It's been a while since I've been able to get into this again - sometimes life just throws things your way. However, I am happy that the new chunk of my journey into machine learning has been so satisfying!
I've been working through Sutton & Barto's Reinforcement Learning: An Introduction and, if I'm honest, some of the maths took a while to click. Bellman equations, policy iteration, Beta posteriors — on the page they're coherent, but building a real intuition for why things behave the way they do is a different challenge entirely.
So I did what I always do when something isn't sticking: I got my hands dirty.

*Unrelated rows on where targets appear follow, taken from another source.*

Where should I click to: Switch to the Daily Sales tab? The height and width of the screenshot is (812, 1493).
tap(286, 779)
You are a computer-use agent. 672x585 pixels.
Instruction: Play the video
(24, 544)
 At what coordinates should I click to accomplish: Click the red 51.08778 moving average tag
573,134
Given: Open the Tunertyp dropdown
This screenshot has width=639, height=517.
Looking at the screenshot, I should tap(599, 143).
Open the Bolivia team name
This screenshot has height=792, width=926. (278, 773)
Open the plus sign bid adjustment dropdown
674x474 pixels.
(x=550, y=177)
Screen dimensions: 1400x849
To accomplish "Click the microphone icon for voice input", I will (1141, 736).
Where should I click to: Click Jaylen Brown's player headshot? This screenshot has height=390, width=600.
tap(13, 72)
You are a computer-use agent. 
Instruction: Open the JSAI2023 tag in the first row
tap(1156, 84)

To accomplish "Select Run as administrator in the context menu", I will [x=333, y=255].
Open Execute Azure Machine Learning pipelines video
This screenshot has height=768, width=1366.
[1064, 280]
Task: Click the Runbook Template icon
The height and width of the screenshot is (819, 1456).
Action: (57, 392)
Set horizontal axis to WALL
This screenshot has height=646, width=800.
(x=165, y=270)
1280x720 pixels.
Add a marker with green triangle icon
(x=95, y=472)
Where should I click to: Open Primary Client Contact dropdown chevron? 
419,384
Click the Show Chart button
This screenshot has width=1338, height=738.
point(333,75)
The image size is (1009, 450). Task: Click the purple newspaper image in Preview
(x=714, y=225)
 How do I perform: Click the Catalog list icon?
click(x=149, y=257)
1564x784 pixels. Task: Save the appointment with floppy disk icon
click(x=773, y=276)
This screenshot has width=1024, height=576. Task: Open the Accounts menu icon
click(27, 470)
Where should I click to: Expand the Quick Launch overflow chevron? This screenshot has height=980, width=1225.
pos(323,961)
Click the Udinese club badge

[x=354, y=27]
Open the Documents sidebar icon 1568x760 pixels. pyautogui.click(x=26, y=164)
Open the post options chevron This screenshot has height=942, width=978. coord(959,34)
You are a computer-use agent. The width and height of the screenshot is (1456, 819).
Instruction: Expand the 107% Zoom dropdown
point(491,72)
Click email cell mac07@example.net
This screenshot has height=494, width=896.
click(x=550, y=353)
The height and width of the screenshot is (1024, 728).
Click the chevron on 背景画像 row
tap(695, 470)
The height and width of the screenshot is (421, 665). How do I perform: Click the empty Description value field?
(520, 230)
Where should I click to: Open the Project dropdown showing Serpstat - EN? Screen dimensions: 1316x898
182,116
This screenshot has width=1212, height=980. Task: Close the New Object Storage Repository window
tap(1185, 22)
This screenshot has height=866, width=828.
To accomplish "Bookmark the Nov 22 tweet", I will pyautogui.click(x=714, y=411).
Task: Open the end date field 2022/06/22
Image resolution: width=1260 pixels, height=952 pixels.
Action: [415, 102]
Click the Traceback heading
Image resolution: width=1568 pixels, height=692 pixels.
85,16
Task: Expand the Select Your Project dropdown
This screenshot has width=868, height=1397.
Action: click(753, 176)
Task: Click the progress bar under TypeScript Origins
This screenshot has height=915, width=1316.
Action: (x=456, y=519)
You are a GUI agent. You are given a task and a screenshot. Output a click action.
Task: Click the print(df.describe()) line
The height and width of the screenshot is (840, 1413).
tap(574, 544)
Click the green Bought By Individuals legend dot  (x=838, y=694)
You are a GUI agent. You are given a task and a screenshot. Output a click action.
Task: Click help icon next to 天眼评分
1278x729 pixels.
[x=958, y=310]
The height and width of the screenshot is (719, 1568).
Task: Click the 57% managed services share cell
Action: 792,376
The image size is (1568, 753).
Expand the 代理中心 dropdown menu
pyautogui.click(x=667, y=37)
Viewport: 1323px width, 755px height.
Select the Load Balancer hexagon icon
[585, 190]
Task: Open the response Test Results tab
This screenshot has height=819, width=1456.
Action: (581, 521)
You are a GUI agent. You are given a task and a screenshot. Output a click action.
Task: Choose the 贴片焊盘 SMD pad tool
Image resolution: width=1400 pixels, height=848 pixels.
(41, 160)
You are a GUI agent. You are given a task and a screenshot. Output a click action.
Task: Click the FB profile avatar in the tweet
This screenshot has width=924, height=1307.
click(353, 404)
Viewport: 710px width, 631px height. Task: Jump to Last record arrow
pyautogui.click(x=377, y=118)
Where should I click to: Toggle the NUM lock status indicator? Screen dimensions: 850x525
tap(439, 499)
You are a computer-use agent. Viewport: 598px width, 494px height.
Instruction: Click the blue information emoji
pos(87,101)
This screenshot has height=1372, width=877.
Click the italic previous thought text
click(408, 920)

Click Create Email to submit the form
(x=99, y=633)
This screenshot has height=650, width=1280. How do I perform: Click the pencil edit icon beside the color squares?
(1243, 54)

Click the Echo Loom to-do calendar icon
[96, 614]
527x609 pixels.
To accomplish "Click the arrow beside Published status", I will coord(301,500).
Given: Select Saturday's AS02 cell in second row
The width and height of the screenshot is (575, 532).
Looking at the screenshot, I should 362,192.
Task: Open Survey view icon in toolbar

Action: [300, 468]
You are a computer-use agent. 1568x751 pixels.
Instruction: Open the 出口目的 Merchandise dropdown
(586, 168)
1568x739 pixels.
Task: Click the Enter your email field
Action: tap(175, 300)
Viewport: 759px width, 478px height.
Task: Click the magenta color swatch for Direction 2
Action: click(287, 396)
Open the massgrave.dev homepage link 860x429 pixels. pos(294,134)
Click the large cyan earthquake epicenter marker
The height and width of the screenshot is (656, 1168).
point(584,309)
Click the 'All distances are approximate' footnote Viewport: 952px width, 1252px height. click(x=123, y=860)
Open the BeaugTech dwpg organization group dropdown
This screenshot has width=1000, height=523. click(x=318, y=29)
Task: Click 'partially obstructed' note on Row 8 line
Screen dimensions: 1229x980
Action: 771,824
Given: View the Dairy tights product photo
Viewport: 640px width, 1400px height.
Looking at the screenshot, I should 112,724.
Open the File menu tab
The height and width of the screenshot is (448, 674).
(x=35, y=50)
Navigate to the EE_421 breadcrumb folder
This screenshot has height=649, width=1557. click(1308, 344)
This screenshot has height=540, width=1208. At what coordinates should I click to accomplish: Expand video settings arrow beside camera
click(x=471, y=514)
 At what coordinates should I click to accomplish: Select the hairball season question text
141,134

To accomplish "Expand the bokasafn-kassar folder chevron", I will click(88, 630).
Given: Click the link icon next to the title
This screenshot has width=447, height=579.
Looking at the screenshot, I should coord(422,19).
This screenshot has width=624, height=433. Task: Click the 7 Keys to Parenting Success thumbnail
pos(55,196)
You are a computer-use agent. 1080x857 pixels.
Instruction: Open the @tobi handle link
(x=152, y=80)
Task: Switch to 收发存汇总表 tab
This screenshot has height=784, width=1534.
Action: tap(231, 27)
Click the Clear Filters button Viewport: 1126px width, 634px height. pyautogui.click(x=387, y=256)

I built an interactive Streamlit app that implements the algorithms from scratch — no RL libraries, just NumPy — and lets you adjust parameters and watch what happens in real time. Nine pages covering bandits, dynamic programming, and Monte Carlo methods, with more to come as I work through the rest of the book.
Once it started helping me, I figured it might help someone else too. So I deployed it and put it online.
I'll keep adding to it as I finish the book — there's already a Summary page that accumulates plain-English notes on each concept as I work through it, and TD methods, function approximation, and policy gradients are all on the list.
One thing I'll say: Streamlit makes it remarkably easy to turn an algorithm into something legible and explorable. If you need proof, here are a few screenshots — but honestly, you should just go and have a go yourself.
Built this in (delayed) Week 4 of my transition from operations manager to ML engineer. One concept at a time, one visualization at a time.